CO4301 – Advanced Games Development Week 12 Using Trees Gareth Bellaby
Set A set is an Abstract Data Type (ADT). It's an implementation of a finite set. A collection of unique objects. Each object only occurs once. Sets are unordered. (In practice we'll order them for the sake of efficiency)
Set There are a number of operations associated with sets. The most important are: union. The join of two sets. intersection. The overlap of two sets. But it'll be useful to have: difference. The set of objects in A, which are not in B. subset. size filter
Implementation Consider how we could possibly implement a set. Need to store the set. Need efficient implementation of operations such as union: combine set A and set B, setting aside duplicates. Note that an efficient implementation might well reuse the existing structures rather than create a brand new third one.
Implementation Underlying this would be efficient implementations of Add (Insert): Traverse the objects and if not found then insert into the set (using whatever method). Delete (Remove) Search (Lookup) Modify (Replace) But also the general maintenance of the structure
List List (start with unordered) Straightforward but inefficient. Why?
Ordered list Ordered list Better. Use something like insertion sort. Could build custom structure which similarly sorts as it's built. Search using binary search, for example. Search is good, but obvious problems with insertion and deletion, e.g. insert at beginning of array. Requires moving all of the other items along if using an array.
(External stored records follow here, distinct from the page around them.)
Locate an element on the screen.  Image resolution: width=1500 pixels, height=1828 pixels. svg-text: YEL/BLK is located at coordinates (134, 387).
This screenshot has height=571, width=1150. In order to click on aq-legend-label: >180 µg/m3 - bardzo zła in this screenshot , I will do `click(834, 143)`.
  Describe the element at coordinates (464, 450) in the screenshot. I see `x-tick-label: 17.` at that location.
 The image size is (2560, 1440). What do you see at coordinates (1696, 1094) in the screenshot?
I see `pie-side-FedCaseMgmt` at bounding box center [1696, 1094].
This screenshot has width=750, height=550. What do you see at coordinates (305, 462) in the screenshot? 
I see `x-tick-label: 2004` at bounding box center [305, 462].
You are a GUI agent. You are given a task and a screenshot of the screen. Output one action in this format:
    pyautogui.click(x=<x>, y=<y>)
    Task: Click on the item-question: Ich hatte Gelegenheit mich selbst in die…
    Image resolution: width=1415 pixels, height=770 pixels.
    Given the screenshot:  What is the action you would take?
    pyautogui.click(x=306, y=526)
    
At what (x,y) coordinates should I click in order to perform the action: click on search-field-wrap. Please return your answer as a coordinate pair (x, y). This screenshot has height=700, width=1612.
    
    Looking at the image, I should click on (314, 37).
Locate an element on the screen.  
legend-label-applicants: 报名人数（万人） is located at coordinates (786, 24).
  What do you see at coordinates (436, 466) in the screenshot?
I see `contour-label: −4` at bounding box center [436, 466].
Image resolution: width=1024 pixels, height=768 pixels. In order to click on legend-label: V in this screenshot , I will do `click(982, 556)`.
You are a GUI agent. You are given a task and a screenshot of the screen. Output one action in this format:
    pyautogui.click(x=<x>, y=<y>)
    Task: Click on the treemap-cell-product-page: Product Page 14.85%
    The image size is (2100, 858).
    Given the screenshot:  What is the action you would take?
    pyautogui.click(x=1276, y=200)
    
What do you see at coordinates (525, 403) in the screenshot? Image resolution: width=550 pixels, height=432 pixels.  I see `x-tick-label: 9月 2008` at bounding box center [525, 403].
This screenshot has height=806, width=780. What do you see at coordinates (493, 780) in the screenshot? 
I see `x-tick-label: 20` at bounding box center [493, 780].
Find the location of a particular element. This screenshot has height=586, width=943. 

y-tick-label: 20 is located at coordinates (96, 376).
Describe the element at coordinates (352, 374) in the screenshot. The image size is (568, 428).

Linked List Linked List Insertion at the beginning of the list (or end with doubly linked list), but again obvious limitations are traversal.
Tree Tree Binary search tree No restrictions on it becoming unbalanced. Hence can degenerate into the equivalent of an ordered list.
Map The ADP of an associative array. Collection of (key,value) pairs. Each key is unique (so obvious link with sets) Each node contains a key and a value. Obviously the value could be a link to larger data set.
Dictionary Problem A map is a of a general problem in computer science called the Dictionary Problem How to store data which, like a dictionary, has a key and a value. In a dictionary the key is the word, and the value is the definition of the word. Databases
Approaches Efficient data structure to implement search, delete and insert operations. Two main possibilities: Hash tables Trees These are both efficient solutions to the dictionary problem.
Hash table Hash table is good. Chained or open access both provide reasonable approaches. It does have the problem of a worst case scenario, e.g. in chained hash table, all entries hashed to a single bucket and therefore degenerates to a linked list.
Hash table However, generally a hash table does not approach a worst case condition. The average time for a tree is slower than a comparable hash table because the operations need to maintain the self-balancing properties of the tree are slower than the probing operations or linked list costs associated with hash tables.
Choice Often a pragmatic decision, but can give some advice. Hash table probably results in fewer reads. Need an efficient hash function. May be difficult or time consuming. Patterns of data.
Choice Hash misses may cause a problem if the implementation requires a consistent time. Degradation of performance is better in a BST than a hash table, e.g. doesn’t the potential catastrophic or rapid-fall in performance that a hash table has.
Choice Hash tables are unordered data. BST are ordered data. Imagine wanting to retrieve the data in an ordered fashion.
Choice BST may pack the data together better. Better if interested in a range of objects. Trees allow very easily for subtrees and hence ranges of values. No equivalence in hash tables. Allows access to other operations such as “closest match”, cf. closest points next week.
Choice Possible to combine the two, e.g. index the hash table using a BST.
Considerations The STL set, map, multiset, and multimap are generally built using a red-black tree. Search trees Open list for directed search
Tree unification Identifying whether one tree is the same as a another tree Can be used for solving equations or logic statements. Consider a tree representing an equation. If one tree can be considered to be the same as another, then the equations are equivalent.